---------- DATA FOR REVIEW ----------
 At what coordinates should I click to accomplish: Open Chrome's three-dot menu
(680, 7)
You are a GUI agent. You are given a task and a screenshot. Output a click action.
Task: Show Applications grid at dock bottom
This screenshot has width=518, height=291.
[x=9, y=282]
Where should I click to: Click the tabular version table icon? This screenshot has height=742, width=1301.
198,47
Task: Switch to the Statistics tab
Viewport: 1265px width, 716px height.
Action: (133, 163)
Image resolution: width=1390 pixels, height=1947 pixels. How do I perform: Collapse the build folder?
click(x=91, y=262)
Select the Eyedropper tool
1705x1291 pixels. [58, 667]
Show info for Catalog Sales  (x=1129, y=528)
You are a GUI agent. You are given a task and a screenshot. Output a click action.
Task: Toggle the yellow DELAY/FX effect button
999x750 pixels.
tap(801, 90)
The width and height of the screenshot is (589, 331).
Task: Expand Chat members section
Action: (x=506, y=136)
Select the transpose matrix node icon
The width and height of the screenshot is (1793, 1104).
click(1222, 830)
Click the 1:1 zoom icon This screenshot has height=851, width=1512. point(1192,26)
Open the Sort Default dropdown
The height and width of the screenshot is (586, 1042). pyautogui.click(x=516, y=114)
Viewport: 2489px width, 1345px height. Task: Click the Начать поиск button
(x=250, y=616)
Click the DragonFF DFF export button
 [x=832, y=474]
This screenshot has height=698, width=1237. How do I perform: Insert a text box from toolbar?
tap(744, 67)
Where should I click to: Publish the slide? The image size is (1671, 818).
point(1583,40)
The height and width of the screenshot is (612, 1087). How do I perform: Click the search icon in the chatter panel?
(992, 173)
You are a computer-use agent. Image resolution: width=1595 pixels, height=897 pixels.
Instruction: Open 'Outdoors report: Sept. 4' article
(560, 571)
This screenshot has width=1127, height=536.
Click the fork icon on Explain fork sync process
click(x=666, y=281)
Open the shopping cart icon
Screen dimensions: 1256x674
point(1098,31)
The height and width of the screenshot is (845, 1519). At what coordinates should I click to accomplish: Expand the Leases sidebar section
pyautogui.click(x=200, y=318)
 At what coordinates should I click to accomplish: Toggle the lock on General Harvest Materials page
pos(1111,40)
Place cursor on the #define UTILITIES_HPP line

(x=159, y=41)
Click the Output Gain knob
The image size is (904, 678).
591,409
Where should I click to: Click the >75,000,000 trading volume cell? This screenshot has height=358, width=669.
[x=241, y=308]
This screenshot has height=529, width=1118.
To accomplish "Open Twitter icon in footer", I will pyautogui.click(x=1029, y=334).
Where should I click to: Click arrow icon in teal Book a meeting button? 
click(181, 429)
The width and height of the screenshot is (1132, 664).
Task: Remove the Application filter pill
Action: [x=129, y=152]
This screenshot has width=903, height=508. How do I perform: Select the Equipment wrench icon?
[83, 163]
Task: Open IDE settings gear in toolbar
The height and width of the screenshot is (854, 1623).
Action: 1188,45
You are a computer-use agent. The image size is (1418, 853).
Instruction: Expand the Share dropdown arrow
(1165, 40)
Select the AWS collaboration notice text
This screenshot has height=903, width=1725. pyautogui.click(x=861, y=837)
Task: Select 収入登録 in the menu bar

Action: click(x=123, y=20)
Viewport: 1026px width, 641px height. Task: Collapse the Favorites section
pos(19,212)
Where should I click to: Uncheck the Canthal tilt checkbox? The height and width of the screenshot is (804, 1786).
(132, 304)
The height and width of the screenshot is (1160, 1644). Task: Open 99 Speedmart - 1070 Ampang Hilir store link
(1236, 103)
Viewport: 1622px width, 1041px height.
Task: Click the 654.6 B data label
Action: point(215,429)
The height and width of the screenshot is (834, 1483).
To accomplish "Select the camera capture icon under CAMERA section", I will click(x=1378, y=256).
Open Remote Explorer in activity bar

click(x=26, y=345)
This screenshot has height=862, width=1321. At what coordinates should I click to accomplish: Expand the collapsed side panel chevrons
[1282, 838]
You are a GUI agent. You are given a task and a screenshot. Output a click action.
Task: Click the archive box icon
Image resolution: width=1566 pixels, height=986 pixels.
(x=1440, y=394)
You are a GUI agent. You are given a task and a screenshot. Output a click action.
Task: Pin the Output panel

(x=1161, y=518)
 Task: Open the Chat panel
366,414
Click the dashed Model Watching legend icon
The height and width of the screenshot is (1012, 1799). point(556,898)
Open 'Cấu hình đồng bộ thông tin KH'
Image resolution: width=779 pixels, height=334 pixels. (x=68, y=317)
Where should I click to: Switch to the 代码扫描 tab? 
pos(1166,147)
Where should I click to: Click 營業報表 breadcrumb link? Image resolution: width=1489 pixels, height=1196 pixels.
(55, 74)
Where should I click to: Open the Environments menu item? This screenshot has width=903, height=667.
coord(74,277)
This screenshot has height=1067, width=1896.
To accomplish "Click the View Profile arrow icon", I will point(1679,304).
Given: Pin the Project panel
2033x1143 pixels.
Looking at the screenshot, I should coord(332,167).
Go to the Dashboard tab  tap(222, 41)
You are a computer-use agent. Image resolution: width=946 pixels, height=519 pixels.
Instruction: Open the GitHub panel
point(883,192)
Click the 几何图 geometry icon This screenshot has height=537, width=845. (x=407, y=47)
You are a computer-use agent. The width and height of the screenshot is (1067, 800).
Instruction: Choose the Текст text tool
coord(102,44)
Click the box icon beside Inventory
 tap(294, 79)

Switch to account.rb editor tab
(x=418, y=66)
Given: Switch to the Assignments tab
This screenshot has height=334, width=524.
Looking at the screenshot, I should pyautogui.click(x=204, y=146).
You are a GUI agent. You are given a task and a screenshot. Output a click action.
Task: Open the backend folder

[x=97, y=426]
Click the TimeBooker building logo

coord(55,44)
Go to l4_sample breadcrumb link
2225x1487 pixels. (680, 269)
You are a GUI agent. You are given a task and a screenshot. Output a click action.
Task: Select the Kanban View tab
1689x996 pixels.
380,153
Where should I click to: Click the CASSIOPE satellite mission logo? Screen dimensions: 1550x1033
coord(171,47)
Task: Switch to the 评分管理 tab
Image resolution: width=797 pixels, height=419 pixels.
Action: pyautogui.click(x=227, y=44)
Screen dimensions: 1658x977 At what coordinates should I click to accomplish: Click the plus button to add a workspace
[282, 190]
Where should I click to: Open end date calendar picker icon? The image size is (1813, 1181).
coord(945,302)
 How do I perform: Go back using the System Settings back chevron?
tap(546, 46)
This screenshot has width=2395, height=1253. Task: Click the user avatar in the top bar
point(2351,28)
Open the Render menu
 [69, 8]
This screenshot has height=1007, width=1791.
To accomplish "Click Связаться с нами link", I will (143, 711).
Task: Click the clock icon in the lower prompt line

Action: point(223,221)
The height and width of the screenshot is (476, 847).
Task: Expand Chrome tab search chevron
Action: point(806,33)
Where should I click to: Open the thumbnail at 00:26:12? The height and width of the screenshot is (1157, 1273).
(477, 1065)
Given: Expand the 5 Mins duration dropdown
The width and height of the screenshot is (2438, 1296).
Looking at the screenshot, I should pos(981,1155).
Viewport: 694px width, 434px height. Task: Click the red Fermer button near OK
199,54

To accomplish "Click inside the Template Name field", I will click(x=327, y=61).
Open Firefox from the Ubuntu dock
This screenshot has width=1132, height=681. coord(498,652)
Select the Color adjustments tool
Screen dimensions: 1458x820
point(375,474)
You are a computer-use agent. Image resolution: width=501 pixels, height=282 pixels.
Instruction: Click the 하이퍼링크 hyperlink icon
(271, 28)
----------
REQUIRED WORK =>
Take each line of the material above that holds the string "Show" and copy it.

WRITTEN SOLUTION =>
Task: Show Applications grid at dock bottom
Show info for Catalog Sales  (x=1129, y=528)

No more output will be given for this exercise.